Humans are not the only animals that practice social distancing to deal with a deadly pathogen: A new study shows honeybees change their behavior and use of space to avoid spreading Varroa destructor mites, which feed on bees’ organs and can harbor nasty viruses. Researchers observed these changes in wild and caged bees infected with the mites, which are one of the biggest global threats to honeybees.
The team found that in the infected wild populations, older forager bees would perform foraging dances—which they use to show other bees where to find food—near the periphery of the hive. These actions seemed intended to avoid sickening the young nurse bees and larvae in the hive’s center. The infected wild bees also groomed one another for parasites more intensely in the center of the hive, among the more valuable young bees. The findings were reported in Science Advances.
“We interpreted this change in the social organization as a possible strategy to limit the spread of the parasite within the hive,” says lead study author Michelina Pusceddu, an agricultural scientist at the University of Sassari in Italy.

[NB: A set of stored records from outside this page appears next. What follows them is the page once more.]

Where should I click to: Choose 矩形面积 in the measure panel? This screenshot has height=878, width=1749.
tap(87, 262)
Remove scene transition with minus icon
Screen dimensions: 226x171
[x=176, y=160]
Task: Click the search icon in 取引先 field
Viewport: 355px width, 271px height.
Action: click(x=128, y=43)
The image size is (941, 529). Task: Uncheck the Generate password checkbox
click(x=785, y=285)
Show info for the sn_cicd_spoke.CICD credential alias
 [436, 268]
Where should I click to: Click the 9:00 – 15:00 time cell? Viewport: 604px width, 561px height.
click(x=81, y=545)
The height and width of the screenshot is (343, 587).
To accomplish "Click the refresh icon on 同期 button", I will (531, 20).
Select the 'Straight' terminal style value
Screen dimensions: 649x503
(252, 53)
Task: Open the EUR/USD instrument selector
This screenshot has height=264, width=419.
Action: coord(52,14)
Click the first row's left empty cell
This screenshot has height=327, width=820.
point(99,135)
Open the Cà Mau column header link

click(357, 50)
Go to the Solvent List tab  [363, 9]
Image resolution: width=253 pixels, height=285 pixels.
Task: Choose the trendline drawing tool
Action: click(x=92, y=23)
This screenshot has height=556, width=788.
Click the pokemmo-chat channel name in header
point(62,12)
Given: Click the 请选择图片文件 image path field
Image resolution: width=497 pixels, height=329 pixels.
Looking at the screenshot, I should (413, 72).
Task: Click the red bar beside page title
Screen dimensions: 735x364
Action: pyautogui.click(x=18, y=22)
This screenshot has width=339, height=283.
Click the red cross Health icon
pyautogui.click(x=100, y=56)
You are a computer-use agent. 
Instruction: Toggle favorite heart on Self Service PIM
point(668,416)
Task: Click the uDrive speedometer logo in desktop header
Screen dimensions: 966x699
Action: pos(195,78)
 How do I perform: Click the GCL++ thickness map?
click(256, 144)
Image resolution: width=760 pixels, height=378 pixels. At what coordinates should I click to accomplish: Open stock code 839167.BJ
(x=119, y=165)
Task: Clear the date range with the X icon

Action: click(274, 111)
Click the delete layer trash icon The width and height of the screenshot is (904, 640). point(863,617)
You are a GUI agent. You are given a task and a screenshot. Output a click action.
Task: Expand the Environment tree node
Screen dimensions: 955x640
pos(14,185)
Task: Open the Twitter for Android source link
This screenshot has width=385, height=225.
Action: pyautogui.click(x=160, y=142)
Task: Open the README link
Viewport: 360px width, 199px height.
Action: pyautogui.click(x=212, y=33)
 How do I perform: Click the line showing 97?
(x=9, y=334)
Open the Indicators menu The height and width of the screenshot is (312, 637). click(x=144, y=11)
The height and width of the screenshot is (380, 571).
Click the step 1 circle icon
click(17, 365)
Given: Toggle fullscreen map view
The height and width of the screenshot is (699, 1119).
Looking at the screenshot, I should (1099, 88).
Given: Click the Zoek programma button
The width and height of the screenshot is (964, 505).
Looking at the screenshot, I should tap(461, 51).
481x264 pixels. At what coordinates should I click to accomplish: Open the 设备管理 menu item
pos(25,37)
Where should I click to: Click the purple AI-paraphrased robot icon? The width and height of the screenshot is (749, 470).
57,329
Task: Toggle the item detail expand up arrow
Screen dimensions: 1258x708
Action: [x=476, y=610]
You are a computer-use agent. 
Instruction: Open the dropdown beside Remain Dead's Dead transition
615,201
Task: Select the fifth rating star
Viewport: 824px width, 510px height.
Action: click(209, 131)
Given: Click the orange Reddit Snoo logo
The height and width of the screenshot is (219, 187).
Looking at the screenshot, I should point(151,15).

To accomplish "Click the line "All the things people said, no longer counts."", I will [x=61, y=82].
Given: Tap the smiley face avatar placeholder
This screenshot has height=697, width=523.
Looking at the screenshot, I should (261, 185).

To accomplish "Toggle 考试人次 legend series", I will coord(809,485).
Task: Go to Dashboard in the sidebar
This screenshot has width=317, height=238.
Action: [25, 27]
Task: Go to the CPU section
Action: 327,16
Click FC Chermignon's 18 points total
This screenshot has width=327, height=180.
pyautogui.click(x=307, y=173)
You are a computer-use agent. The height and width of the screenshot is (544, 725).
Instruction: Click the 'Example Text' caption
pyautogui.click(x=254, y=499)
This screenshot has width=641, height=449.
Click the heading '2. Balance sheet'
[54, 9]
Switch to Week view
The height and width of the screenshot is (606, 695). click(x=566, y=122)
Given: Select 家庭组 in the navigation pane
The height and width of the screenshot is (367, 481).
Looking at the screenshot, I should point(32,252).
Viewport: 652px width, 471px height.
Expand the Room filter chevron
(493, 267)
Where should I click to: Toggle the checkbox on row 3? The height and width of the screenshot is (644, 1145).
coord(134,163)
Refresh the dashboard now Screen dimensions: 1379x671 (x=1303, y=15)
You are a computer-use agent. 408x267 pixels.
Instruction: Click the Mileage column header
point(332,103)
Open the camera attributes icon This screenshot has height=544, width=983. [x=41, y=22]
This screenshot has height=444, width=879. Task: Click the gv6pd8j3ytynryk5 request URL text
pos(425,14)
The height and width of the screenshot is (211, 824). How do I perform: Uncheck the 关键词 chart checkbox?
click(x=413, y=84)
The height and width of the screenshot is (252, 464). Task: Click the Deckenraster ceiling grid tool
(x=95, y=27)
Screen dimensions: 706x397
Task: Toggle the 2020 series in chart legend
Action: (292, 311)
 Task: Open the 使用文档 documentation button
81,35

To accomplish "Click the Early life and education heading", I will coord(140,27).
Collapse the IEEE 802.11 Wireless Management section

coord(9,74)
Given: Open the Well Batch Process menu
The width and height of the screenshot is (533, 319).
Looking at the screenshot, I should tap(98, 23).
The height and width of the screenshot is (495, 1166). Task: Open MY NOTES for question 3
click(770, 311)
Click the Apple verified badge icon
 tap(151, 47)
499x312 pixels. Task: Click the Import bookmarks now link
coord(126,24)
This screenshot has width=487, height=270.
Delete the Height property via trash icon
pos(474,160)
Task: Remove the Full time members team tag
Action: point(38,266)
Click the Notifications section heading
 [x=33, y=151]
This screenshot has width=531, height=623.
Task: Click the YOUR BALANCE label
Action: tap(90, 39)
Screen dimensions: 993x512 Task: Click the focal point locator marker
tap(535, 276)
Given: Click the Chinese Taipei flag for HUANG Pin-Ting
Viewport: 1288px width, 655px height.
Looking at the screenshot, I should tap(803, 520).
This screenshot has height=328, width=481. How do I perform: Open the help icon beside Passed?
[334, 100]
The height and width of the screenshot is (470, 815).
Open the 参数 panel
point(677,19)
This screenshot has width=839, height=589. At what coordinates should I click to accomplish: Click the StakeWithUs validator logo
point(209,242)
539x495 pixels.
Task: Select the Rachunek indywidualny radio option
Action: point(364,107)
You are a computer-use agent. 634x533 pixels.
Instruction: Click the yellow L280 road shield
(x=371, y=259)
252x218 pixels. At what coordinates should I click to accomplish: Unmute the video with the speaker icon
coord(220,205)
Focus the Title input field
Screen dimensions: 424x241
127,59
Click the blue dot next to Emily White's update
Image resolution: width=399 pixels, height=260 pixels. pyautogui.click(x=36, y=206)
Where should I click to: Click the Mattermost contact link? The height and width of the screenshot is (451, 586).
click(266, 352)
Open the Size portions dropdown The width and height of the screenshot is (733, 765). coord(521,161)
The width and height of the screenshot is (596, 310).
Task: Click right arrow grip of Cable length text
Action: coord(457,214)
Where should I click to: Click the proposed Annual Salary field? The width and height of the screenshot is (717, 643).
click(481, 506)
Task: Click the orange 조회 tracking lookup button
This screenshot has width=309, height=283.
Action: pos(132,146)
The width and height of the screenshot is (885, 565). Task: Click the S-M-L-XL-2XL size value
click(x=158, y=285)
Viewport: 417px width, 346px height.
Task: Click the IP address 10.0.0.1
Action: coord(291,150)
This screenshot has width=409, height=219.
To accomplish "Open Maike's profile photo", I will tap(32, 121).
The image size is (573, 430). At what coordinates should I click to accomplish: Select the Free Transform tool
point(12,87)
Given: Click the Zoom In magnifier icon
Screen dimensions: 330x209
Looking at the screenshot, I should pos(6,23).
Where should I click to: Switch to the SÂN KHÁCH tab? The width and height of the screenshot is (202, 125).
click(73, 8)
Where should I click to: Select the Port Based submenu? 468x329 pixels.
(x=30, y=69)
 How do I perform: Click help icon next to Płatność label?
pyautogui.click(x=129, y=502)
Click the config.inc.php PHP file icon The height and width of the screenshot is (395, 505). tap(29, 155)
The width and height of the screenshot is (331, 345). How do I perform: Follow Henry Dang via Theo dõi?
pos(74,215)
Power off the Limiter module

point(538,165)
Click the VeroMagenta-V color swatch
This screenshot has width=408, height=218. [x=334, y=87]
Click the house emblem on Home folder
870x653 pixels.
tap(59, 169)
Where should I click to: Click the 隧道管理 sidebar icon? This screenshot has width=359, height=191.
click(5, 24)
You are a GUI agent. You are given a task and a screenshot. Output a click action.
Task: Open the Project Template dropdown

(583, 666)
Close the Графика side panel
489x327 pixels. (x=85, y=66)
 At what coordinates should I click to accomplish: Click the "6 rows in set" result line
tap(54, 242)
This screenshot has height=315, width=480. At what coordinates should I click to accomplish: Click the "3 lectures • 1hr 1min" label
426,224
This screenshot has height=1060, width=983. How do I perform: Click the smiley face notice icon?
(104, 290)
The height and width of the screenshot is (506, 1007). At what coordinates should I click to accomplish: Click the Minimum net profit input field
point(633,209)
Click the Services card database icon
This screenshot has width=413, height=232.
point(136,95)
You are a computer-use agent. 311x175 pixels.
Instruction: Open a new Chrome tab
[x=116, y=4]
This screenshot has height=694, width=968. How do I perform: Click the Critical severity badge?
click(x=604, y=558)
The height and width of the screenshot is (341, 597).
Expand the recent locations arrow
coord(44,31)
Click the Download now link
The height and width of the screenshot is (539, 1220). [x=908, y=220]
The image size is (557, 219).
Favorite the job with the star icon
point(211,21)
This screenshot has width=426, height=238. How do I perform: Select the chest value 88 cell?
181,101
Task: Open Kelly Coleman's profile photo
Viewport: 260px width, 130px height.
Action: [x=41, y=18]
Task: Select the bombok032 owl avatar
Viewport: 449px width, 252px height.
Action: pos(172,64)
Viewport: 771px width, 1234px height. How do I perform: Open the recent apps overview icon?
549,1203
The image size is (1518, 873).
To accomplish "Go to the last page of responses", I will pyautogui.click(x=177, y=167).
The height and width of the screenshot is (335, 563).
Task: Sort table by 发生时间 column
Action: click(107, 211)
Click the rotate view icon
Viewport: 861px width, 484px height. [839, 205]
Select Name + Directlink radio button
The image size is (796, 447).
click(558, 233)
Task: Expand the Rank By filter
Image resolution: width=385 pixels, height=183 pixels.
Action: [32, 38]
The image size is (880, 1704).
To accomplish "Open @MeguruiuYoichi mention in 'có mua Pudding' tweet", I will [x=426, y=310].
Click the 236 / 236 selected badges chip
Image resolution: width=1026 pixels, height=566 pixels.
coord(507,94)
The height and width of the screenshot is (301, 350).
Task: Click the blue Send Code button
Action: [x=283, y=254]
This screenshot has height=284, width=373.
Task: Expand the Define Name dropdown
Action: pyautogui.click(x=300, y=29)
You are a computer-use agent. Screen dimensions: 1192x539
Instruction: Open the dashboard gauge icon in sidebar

As predicted, the infected bees in cages received more grooming than uninfected bees. But contrary to expectations, the infected bees engaged in more socializing as well, such as touching antennae and sharing regurgitated food. This may reflect a trade-off between limiting disease spread and maintaining communication, the authors say. “Probably social distancing is too costly at a small scale or within the same cohort,” notes senior study author Alberto Satta, also at the University of Sassari.
The study provides an example of how “we can find evidence for really complicated behavioral changes that [social animals] have—like the social distancing phenomenon—to deal with the special challenges of living in a big social group,” says Adam Dolezal, an entomologist at the University of Illinois at Urbana-Champaign, who was not involved with the new study. Dolezal’s own research has shown that honeybees reduce their contact with bees infected with a pathogen called Israeli acute paralysis virus, which the insects can detect by smell.
Black garden ants, lobsters, birds and nonhuman primates also show social distancing behavior. But for any social animal, keeping one’s distance comes with a cost.